===== Extracted entries

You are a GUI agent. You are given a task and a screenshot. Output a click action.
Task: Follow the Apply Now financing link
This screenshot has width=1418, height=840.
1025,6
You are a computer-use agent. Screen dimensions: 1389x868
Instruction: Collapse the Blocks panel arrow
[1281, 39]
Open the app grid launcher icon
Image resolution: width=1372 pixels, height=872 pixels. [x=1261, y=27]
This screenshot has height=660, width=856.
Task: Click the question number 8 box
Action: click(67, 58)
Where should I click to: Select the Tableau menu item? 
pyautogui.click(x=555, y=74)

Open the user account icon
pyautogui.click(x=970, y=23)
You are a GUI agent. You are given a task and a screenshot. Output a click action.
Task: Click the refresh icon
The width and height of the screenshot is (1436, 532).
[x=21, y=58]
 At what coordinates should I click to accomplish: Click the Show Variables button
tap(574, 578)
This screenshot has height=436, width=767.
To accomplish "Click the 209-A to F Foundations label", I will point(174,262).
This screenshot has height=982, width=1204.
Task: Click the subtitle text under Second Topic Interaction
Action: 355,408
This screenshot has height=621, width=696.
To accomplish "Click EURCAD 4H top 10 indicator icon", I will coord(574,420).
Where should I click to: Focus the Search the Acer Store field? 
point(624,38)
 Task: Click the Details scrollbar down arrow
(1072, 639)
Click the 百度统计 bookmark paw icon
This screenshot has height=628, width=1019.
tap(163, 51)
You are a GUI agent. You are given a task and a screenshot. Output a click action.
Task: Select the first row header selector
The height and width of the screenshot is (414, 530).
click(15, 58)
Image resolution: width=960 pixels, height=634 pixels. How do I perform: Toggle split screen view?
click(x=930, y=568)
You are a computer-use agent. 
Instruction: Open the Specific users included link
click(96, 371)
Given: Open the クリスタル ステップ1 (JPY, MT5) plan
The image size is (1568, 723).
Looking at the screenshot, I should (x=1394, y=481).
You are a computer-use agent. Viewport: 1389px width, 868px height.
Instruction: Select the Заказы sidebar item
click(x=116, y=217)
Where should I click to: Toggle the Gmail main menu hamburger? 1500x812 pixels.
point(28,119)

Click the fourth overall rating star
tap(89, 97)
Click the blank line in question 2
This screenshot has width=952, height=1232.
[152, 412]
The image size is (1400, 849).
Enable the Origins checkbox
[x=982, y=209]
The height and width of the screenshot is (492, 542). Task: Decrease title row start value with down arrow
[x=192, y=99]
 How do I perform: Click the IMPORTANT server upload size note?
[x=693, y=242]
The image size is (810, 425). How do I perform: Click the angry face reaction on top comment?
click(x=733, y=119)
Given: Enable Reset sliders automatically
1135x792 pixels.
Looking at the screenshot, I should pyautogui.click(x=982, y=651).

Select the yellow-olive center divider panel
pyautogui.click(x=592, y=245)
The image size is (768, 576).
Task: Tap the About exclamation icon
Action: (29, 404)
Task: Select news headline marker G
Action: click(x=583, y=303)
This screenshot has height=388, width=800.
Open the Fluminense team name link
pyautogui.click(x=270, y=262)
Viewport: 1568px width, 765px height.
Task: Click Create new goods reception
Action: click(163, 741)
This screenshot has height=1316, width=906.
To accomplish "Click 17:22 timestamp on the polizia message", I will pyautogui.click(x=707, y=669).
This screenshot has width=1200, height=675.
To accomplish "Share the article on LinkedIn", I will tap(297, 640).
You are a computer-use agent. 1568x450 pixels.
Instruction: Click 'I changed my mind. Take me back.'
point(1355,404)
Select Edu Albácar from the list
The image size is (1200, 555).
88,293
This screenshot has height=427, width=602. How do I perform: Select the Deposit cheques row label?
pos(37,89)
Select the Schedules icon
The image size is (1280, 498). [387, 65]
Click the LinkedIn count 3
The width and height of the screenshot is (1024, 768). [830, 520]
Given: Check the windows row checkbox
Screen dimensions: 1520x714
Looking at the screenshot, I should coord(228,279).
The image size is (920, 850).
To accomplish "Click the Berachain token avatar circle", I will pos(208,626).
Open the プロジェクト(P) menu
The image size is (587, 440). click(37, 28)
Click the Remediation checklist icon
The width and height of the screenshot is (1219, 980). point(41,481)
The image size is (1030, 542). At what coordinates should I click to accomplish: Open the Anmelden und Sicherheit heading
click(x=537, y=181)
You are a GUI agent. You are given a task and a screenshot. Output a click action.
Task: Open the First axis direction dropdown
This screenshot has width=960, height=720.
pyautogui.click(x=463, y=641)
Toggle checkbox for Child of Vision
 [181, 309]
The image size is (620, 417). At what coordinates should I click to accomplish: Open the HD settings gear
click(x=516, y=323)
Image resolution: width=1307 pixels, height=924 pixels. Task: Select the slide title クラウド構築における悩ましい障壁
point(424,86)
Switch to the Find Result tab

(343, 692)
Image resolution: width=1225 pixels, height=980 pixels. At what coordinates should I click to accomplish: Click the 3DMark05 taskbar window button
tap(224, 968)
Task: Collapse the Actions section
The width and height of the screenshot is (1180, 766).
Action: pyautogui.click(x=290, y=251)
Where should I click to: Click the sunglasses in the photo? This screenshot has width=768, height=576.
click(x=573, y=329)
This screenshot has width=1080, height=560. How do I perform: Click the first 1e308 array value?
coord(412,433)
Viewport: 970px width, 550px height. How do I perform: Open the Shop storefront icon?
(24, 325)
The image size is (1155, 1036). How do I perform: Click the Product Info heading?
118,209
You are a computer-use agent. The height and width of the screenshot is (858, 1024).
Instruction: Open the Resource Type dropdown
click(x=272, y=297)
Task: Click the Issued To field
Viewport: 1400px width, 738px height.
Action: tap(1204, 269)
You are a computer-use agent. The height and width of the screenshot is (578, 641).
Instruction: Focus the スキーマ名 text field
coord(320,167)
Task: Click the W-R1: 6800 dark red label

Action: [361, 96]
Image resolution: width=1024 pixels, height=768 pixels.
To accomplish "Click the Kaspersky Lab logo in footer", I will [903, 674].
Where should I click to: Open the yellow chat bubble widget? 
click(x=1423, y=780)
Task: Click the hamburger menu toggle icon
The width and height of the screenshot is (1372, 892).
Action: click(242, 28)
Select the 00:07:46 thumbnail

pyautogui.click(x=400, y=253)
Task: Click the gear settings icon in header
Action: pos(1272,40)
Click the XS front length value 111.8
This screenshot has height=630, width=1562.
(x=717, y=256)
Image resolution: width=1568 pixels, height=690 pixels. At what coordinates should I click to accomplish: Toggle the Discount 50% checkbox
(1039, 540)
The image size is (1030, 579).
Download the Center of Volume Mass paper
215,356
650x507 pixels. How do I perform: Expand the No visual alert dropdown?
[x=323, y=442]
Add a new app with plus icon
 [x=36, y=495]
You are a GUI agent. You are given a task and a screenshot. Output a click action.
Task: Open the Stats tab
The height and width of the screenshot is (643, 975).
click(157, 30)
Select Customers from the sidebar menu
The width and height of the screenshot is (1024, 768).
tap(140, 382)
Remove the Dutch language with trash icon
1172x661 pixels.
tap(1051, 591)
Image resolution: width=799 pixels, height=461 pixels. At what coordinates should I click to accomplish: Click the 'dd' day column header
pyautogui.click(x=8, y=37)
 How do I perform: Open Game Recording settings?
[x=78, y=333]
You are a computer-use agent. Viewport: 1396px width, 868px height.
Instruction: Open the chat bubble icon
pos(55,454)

==========

**Required action:**
The listing above has to be repeated exactly, down to the last line.

**Answer space:**
You are a GUI agent. You are given a task and a screenshot. Output a click action.
Task: Follow the Apply Now financing link
This screenshot has width=1418, height=840.
1025,6
You are a computer-use agent. Screen dimensions: 1389x868
Instruction: Collapse the Blocks panel arrow
[1281, 39]
Open the app grid launcher icon
Image resolution: width=1372 pixels, height=872 pixels. [x=1261, y=27]
This screenshot has height=660, width=856.
Task: Click the question number 8 box
Action: click(67, 58)
Where should I click to: Select the Tableau menu item? 
pyautogui.click(x=555, y=74)

Open the user account icon
pyautogui.click(x=970, y=23)
You are a GUI agent. You are given a task and a screenshot. Output a click action.
Task: Click the refresh icon
The width and height of the screenshot is (1436, 532).
[x=21, y=58]
 At what coordinates should I click to accomplish: Click the Show Variables button
tap(574, 578)
This screenshot has height=436, width=767.
To accomplish "Click the 209-A to F Foundations label", I will point(174,262).
This screenshot has height=982, width=1204.
Task: Click the subtitle text under Second Topic Interaction
Action: 355,408
This screenshot has height=621, width=696.
To accomplish "Click EURCAD 4H top 10 indicator icon", I will coord(574,420).
Where should I click to: Focus the Search the Acer Store field? 
point(624,38)
 Task: Click the Details scrollbar down arrow
(1072, 639)
Click the 百度统计 bookmark paw icon
This screenshot has height=628, width=1019.
tap(163, 51)
You are a GUI agent. You are given a task and a screenshot. Output a click action.
Task: Select the first row header selector
The height and width of the screenshot is (414, 530).
click(15, 58)
Image resolution: width=960 pixels, height=634 pixels. How do I perform: Toggle split screen view?
click(x=930, y=568)
You are a computer-use agent. 
Instruction: Open the Specific users included link
click(96, 371)
Given: Open the クリスタル ステップ1 (JPY, MT5) plan
The image size is (1568, 723).
Looking at the screenshot, I should (x=1394, y=481).
You are a computer-use agent. Viewport: 1389px width, 868px height.
Instruction: Select the Заказы sidebar item
click(x=116, y=217)
Where should I click to: Toggle the Gmail main menu hamburger? 1500x812 pixels.
point(28,119)

Click the fourth overall rating star
tap(89, 97)
Click the blank line in question 2
This screenshot has width=952, height=1232.
[152, 412]
The image size is (1400, 849).
Enable the Origins checkbox
[x=982, y=209]
The height and width of the screenshot is (492, 542). Task: Decrease title row start value with down arrow
[x=192, y=99]
 How do I perform: Click the IMPORTANT server upload size note?
[x=693, y=242]
The image size is (810, 425). How do I perform: Click the angry face reaction on top comment?
click(x=733, y=119)
Given: Enable Reset sliders automatically
1135x792 pixels.
Looking at the screenshot, I should pyautogui.click(x=982, y=651).

Select the yellow-olive center divider panel
pyautogui.click(x=592, y=245)
The image size is (768, 576).
Task: Tap the About exclamation icon
Action: (29, 404)
Task: Select news headline marker G
Action: click(x=583, y=303)
This screenshot has height=388, width=800.
Open the Fluminense team name link
pyautogui.click(x=270, y=262)
Viewport: 1568px width, 765px height.
Task: Click Create new goods reception
Action: click(163, 741)
This screenshot has height=1316, width=906.
To accomplish "Click 17:22 timestamp on the polizia message", I will pyautogui.click(x=707, y=669).
This screenshot has width=1200, height=675.
To accomplish "Share the article on LinkedIn", I will tap(297, 640).
You are a computer-use agent. 1568x450 pixels.
Instruction: Click 'I changed my mind. Take me back.'
point(1355,404)
Select Edu Albácar from the list
The image size is (1200, 555).
88,293
This screenshot has height=427, width=602. How do I perform: Select the Deposit cheques row label?
pos(37,89)
Select the Schedules icon
The image size is (1280, 498). [387, 65]
Click the LinkedIn count 3
The width and height of the screenshot is (1024, 768). [830, 520]
Given: Check the windows row checkbox
Screen dimensions: 1520x714
Looking at the screenshot, I should coord(228,279).
The image size is (920, 850).
To accomplish "Click the Berachain token avatar circle", I will pos(208,626).
Open the プロジェクト(P) menu
The image size is (587, 440). click(37, 28)
Click the Remediation checklist icon
The width and height of the screenshot is (1219, 980). point(41,481)
The image size is (1030, 542). At what coordinates should I click to accomplish: Open the Anmelden und Sicherheit heading
click(x=537, y=181)
You are a GUI agent. You are given a task and a screenshot. Output a click action.
Task: Open the First axis direction dropdown
This screenshot has width=960, height=720.
pyautogui.click(x=463, y=641)
Toggle checkbox for Child of Vision
 [181, 309]
The image size is (620, 417). At what coordinates should I click to accomplish: Open the HD settings gear
click(x=516, y=323)
Image resolution: width=1307 pixels, height=924 pixels. Task: Select the slide title クラウド構築における悩ましい障壁
point(424,86)
Switch to the Find Result tab

(343, 692)
Image resolution: width=1225 pixels, height=980 pixels. At what coordinates should I click to accomplish: Click the 3DMark05 taskbar window button
tap(224, 968)
Task: Collapse the Actions section
The width and height of the screenshot is (1180, 766).
Action: pyautogui.click(x=290, y=251)
Where should I click to: Click the sunglasses in the photo? This screenshot has width=768, height=576.
click(x=573, y=329)
This screenshot has width=1080, height=560. How do I perform: Click the first 1e308 array value?
coord(412,433)
Viewport: 970px width, 550px height. How do I perform: Open the Shop storefront icon?
(24, 325)
The image size is (1155, 1036). How do I perform: Click the Product Info heading?
118,209
You are a computer-use agent. The height and width of the screenshot is (858, 1024).
Instruction: Open the Resource Type dropdown
click(x=272, y=297)
Task: Click the Issued To field
Viewport: 1400px width, 738px height.
Action: tap(1204, 269)
You are a computer-use agent. The height and width of the screenshot is (578, 641).
Instruction: Focus the スキーマ名 text field
coord(320,167)
Task: Click the W-R1: 6800 dark red label

Action: [361, 96]
Image resolution: width=1024 pixels, height=768 pixels.
To accomplish "Click the Kaspersky Lab logo in footer", I will [903, 674].
Where should I click to: Open the yellow chat bubble widget? 
click(x=1423, y=780)
Task: Click the hamburger menu toggle icon
The width and height of the screenshot is (1372, 892).
Action: click(242, 28)
Select the 00:07:46 thumbnail

pyautogui.click(x=400, y=253)
Task: Click the gear settings icon in header
Action: pos(1272,40)
Click the XS front length value 111.8
This screenshot has height=630, width=1562.
(x=717, y=256)
Image resolution: width=1568 pixels, height=690 pixels. At what coordinates should I click to accomplish: Toggle the Discount 50% checkbox
(1039, 540)
The image size is (1030, 579).
Download the Center of Volume Mass paper
215,356
650x507 pixels. How do I perform: Expand the No visual alert dropdown?
[x=323, y=442]
Add a new app with plus icon
 [x=36, y=495]
You are a GUI agent. You are given a task and a screenshot. Output a click action.
Task: Open the Stats tab
The height and width of the screenshot is (643, 975).
click(157, 30)
Select Customers from the sidebar menu
The width and height of the screenshot is (1024, 768).
tap(140, 382)
Remove the Dutch language with trash icon
1172x661 pixels.
tap(1051, 591)
Image resolution: width=799 pixels, height=461 pixels. At what coordinates should I click to accomplish: Click the 'dd' day column header
pyautogui.click(x=8, y=37)
 How do I perform: Open Game Recording settings?
[x=78, y=333]
You are a computer-use agent. Viewport: 1396px width, 868px height.
Instruction: Open the chat bubble icon
pos(55,454)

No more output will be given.